Allan Quatermain by H. Rider Haggard

This staircase with its supports was, indeed, a work of which any living man might have been proud, both on account of its magnitude and its surpassing beauty. Four times, as we afterwards learnt, did the work, which was commenced in remote antiquity, fail, and was then abandoned for three centuries when half-finished, till at last there rose a youthful engineer named Rademas, who said that he would complete it successfully, and staked his life upon it. If he failed he was to be hurled from the precipice he had undertaken to scale; if he succeeded, he was to be rewarded by the hand of the king’s daughter. Five years was given to him to complete the work, and an unlimited supply of labour and material. Three times did his arch fall, till at last, seeing failure to be inevitable, he determined to commit suicide on the morrow of the third collapse. That night, however, a beautiful woman came to him in a dream and touched his forehead, and of a sudden he saw a vision of the completed work, and saw too through the masonry and how the difficulties connected with the flying arch that had hitherto baffled his genius were to be overcome. Then he awoke and once more commenced the work, but on a different plan, and behold! he achieved it, and on the last day of the five years he led the princess his bride up the stair and into the palace.

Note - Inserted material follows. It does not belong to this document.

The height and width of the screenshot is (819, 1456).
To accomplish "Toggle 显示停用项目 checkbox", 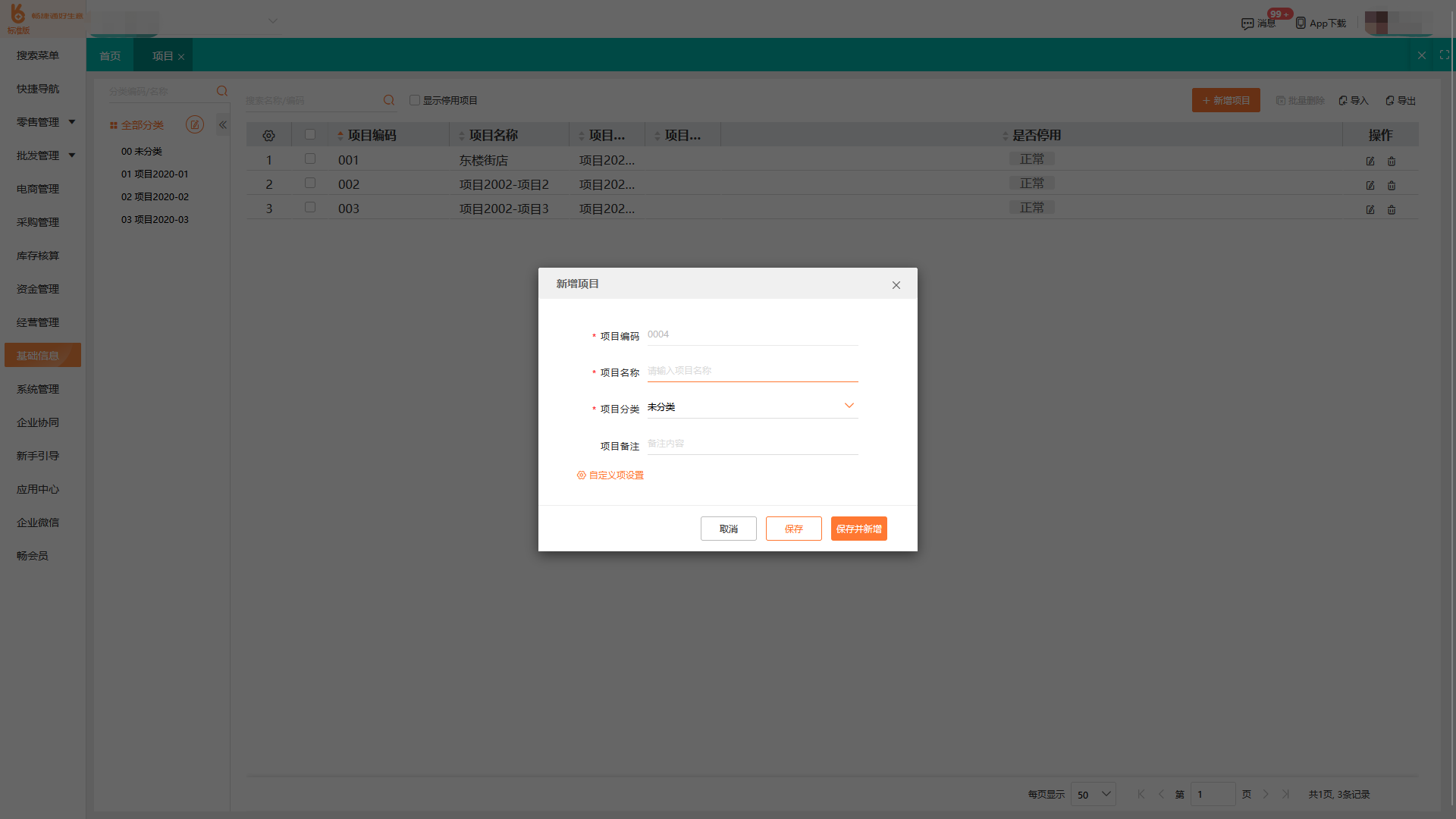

And in due course he became king by right of his wife, and founded the present Zu-Vendi dynasty, which is to this day called the ‘House of the Stairway’, thus proving once more how energy and talent are the natural stepping-stones to grandeur. And to commemorate his triumph he fashioned a statue of himself dreaming, and of the fair woman who touched him on the forehead, and placed it in the great hall of the palace, and there it stands to this day.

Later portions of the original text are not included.